Provided passage:
Python References & Coding Strategy

This is a collection of Python references that I have found useful. These were originally in the landmapy repository. See related in Environmental Systems. Please offer suggestions to improve.

byandell.github.io/Documentation

Python Overview

Earth Data Analytics (EDA) Workbook

Useful Python Libraries

Lists of Python Libraries

Plot Libraries and Systems

See landmapy Plot Functions.

Spatial Libraries

Interactive Plots

IPython Methods

AI overview: IPython methods enhance interactive computing in Python, offering features beyond the standard interpreter. Some key methods include:

  • Tab Completion: Simplifies code writing by suggesting attributes and methods of objects or modules as you type.
  • Introspection: Provides detailed information about objects, functions, or modules using ? or ??.
  • Magic Commands: Special commands prefixed with % for tasks like timing code execution (%timeit), running external scripts (%run), or accessing shell commands (!).
  • Input Caching: Stores previous commands and outputs, accessible via _, __, ___ for outputs and _i, _ii, _iii or In[n] for inputs.
  • Rich Display: Enables richer object representations using _ipython_display_() or _repr_*_() methods for custom display formats like HTML or images.
  • History: Allows browsing and reusing previous commands across sessions. These methods streamline development, debugging, and exploration in interactive Python environments.

Tasks and exercises:
1. According to the Python references page, where were these references originally kept?
2. Transcribe the part of the Python references page that opens with the words containing "This is a collection" and closes with "suggestions to improve.".

Collection entries:
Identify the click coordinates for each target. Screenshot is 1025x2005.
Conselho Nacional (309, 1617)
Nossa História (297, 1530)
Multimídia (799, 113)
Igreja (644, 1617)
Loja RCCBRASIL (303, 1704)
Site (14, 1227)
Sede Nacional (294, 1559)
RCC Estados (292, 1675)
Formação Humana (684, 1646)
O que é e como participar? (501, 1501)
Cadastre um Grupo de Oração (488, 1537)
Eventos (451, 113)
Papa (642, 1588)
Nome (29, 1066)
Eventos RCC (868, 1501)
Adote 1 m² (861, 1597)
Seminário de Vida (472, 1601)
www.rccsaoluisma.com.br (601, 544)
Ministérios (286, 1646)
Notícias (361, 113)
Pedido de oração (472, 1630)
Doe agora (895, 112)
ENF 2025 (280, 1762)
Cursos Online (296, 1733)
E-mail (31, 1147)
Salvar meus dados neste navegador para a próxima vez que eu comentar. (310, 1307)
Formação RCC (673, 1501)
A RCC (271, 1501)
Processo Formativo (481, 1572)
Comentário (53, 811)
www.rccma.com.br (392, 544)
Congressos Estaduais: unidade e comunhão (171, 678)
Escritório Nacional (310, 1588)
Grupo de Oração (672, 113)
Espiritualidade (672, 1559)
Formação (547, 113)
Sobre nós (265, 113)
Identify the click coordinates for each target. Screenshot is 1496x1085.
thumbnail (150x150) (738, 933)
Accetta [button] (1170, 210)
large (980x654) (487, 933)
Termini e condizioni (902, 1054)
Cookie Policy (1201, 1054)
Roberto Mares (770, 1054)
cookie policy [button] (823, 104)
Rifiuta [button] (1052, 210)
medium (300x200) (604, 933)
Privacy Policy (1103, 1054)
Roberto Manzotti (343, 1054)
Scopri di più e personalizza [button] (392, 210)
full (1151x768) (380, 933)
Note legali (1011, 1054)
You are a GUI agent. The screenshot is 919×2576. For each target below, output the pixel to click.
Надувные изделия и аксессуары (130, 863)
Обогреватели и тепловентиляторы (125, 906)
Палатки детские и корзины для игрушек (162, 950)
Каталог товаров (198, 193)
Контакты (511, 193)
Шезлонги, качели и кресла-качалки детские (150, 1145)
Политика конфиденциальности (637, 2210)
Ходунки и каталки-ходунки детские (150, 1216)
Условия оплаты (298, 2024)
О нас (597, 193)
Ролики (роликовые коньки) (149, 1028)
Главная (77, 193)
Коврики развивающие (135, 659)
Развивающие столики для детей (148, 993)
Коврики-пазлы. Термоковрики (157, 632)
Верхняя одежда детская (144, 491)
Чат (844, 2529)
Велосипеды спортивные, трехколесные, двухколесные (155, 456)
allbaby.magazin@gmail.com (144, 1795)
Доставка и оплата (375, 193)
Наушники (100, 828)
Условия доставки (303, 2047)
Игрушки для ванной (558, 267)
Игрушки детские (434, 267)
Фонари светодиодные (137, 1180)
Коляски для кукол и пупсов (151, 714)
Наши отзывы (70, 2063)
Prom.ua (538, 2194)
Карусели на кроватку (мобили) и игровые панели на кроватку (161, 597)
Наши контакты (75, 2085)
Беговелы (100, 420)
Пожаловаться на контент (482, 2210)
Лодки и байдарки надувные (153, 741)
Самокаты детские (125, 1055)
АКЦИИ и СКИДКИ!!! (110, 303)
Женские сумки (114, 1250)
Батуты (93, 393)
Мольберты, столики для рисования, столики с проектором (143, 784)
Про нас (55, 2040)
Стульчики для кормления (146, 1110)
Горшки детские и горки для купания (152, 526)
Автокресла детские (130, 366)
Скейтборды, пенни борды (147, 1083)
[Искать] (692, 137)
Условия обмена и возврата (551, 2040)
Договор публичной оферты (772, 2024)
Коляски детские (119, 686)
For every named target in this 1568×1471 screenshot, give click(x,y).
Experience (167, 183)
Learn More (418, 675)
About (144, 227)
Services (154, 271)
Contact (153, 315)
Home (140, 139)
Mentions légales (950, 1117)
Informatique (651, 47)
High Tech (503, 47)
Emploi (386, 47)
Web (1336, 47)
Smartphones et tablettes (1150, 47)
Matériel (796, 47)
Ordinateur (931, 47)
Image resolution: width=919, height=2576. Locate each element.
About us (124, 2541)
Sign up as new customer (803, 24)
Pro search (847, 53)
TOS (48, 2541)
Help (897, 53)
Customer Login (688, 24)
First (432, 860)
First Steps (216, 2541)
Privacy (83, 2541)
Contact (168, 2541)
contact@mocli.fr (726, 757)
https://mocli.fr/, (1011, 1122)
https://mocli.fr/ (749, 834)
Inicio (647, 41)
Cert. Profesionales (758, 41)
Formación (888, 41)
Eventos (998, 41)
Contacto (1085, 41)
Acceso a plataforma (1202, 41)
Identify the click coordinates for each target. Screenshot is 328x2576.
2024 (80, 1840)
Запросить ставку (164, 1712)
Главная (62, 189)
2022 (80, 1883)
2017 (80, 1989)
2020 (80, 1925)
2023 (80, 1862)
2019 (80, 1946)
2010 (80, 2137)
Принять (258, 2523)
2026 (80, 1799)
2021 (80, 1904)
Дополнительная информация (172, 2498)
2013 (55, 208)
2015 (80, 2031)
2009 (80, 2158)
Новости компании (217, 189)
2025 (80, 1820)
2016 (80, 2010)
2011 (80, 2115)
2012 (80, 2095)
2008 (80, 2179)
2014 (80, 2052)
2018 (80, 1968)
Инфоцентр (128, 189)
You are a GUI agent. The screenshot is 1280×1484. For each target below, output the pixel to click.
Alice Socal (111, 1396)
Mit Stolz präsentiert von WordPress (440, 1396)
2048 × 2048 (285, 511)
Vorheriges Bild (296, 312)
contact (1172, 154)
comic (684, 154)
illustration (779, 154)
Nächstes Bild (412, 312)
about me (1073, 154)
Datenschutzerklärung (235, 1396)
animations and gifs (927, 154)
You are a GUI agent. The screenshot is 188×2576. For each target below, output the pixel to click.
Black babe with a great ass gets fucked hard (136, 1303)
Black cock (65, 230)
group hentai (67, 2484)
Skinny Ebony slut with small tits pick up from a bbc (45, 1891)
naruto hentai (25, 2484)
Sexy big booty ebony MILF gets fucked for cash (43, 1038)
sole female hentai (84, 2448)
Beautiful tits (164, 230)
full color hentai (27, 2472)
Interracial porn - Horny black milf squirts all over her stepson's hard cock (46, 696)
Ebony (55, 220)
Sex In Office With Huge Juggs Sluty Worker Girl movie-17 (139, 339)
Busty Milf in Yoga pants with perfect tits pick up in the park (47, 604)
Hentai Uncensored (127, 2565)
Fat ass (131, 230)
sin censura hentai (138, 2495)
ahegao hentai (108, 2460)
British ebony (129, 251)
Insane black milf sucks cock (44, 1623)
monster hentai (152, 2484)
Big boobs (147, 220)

Complete answers:
1. In the landmapy repository.

2.
This is a collection of Python references that I have found useful. These were originally in the landmapy repository. See related in Environmental Systems. Please offer suggestions to improve.